I just love this place! The small streets and beautiful stone houses, some with well-kept small walled gardens and shared slipways, the safe harbor (Hamnavoe), the Pier Gallery, friendly people, connections to Hudson Bay (entrance to which is directly west from here! The reason why many of the explorers of the North West Passage set off from here, including the great Orcadian, Dr John Rae. Here wrote George MacKay Brown, the great Orcadian Poet and Novelist. And last but not least, close enough to bike to the centre of our Stone Age world around Stenness, the Ring of Brodgar (great standing stone circle), the new and massively important site at Ness of Brodgar, the Standing Stones at Stenness, and the chambered cairn at Maeshowe, to name only a few highlights.
On Sunday, Karen and I hired bikes and cycled to Stenness, first visiting the Maes Howe, the chambered cairn with about 12 others and a knowledgeable guide. It is said to be one of the best preserved in western Europe.
We had not visited this on previous visits to Orkney, and it was a great trip. The cairn is entered through a long, low, stone tunnel which points directly between the two hills on the Island of Hoy, actually the point where the sun sets at the Winter Solstice. This is also a significant alignment for many of the other large structures around Ness of Brodgar, and was most probably a way to welcome, and particularly to encourage, the coming spring with its new life, so often linked to early forms of worship. For more see https://www.historicenvironment.scot/visit-a-place/places/maeshowe-chambered-cairn/
The Vikings were also here much later, sheltering from a snow storm for three days, and made graffiti in the form of runes, which are clearly visible in several places.

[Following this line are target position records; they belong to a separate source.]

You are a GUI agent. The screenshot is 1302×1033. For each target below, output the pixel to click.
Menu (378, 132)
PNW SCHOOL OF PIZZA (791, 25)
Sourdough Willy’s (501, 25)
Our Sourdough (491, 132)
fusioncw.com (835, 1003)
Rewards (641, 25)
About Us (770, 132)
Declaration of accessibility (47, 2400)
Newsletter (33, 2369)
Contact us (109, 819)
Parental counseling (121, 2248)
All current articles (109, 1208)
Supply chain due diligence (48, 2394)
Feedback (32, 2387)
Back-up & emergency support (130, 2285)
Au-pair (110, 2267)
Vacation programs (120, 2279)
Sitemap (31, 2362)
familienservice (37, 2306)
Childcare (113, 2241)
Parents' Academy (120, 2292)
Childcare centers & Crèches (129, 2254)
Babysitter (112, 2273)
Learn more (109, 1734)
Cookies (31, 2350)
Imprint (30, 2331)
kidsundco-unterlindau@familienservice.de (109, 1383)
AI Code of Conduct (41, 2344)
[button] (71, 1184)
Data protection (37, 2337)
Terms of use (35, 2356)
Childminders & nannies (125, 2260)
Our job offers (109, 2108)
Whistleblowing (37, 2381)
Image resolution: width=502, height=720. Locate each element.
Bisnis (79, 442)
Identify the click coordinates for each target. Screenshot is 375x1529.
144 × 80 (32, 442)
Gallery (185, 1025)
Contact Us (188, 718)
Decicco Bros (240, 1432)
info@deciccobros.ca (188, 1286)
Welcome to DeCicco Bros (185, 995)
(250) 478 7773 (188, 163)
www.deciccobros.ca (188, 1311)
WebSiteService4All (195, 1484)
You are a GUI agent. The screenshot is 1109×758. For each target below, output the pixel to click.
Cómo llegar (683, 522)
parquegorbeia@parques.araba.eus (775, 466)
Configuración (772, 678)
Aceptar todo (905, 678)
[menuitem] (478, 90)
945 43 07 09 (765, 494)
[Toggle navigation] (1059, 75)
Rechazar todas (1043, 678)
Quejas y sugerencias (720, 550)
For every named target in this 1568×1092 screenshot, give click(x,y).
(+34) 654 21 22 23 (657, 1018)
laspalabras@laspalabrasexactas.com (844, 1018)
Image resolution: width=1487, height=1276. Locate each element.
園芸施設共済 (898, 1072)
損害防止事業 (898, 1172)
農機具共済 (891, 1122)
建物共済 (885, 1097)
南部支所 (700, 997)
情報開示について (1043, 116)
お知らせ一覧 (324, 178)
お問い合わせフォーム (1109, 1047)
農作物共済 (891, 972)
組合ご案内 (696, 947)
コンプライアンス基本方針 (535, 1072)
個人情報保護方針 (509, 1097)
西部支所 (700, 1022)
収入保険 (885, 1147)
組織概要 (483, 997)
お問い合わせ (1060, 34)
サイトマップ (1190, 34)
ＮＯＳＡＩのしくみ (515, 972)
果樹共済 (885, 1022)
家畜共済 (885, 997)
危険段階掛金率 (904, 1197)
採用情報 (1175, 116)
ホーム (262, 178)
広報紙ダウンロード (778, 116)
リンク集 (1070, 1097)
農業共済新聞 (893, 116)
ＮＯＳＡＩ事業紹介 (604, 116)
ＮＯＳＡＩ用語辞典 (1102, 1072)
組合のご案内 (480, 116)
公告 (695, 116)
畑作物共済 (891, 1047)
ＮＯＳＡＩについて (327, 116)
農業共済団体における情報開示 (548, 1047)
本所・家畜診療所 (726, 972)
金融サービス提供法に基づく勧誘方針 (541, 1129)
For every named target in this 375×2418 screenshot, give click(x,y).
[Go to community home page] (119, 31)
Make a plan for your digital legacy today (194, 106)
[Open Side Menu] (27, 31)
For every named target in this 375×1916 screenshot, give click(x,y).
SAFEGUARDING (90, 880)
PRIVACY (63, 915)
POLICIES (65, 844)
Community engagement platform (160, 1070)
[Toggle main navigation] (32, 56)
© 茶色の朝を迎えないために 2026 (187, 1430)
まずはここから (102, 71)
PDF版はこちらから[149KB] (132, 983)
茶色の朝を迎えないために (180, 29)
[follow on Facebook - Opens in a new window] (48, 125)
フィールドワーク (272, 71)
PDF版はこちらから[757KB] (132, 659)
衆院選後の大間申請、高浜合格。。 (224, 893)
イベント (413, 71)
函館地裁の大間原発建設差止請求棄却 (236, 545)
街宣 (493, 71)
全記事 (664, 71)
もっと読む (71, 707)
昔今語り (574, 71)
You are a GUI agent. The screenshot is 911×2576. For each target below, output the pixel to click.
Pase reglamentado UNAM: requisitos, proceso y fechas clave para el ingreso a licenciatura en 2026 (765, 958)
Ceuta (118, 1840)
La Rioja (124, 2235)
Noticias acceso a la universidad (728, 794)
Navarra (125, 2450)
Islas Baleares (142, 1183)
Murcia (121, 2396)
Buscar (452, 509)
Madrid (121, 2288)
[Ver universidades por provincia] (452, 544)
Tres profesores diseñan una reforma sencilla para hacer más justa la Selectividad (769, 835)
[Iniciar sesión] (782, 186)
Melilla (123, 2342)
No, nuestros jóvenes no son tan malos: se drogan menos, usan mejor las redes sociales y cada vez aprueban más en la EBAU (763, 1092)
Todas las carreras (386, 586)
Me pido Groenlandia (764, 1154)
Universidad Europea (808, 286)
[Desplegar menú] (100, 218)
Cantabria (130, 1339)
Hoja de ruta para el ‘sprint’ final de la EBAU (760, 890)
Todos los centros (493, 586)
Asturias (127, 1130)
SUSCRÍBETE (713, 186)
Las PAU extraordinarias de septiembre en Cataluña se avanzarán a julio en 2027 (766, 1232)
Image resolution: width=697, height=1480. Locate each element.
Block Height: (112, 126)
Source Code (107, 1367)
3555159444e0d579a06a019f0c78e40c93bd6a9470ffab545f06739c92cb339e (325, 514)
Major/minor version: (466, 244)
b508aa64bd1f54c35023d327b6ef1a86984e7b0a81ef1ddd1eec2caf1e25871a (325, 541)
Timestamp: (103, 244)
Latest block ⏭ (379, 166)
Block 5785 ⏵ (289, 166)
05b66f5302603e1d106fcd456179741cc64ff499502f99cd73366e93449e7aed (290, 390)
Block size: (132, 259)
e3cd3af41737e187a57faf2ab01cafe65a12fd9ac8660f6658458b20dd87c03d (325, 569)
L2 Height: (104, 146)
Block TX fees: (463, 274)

After a picnic lunch by the loch of Harray, we next visited the dig at Ness of Brodgar, where they has so far only scratched the surface of this massive site that, in the words of the excellent brochure, has “revealed itself as one of the glories of the European Neolithic, the very centre of the ancient world”. We will probably never see this site fully revealed, but what we see is unusually large stone buildings in numerous structures, clustered along this narrow strip of land between two lochs, one of which was and remains joined to the sea, and the other of which is fresh. So far, the oldest buildings date to around 3300BC, or more than 5000 years ago. Hundreds of large and small clay pots, also decorated and painted, have been found. Stone art in large quantities, and non-native stones, such as flints, are all here. The size of the structures, and the site, and the discovered of the bones of 400 head of cattle slaughtered at one moment in time (2450BC), suggest that this was an important site of pilgrimage. We also note that Orkney Beef has been highly valued for 4470 plus years!
- 5000+ year old stone walls, as they were found, on the dig. One of the large structures. Note also the beautiful paving around.
- signpost at the dig
- our Archeologist guide, Elaine
- Hege`s photo of the dig in action at Ness of Brodgar
See also www.nessofbrodgar.co.uk
We cycled back past the Ring of Brodgar, and eventually joining the road from Birsay to Stromness. And returned home, dropping the bikes and taking a beer to recover in the pub on the pier. Later we enjoyed a lovely meal cooked by Thomas, Hege and the girls – salmon cooked in the oven with ginger, garlic and soy sauce plus olive oil.
Much shopping had been done in our absence. We have six visitors for lunch on Sunday, Tanera, Robin, Veyatie, Pollaidh (John´s daughter, her husband, and grand-daughters) and friends of theirs, so much planning is needed. Tomorrow, we must also plan for the next leg to Inverness, as we will leave with sunrise and tide early on Monday morning (around 0330).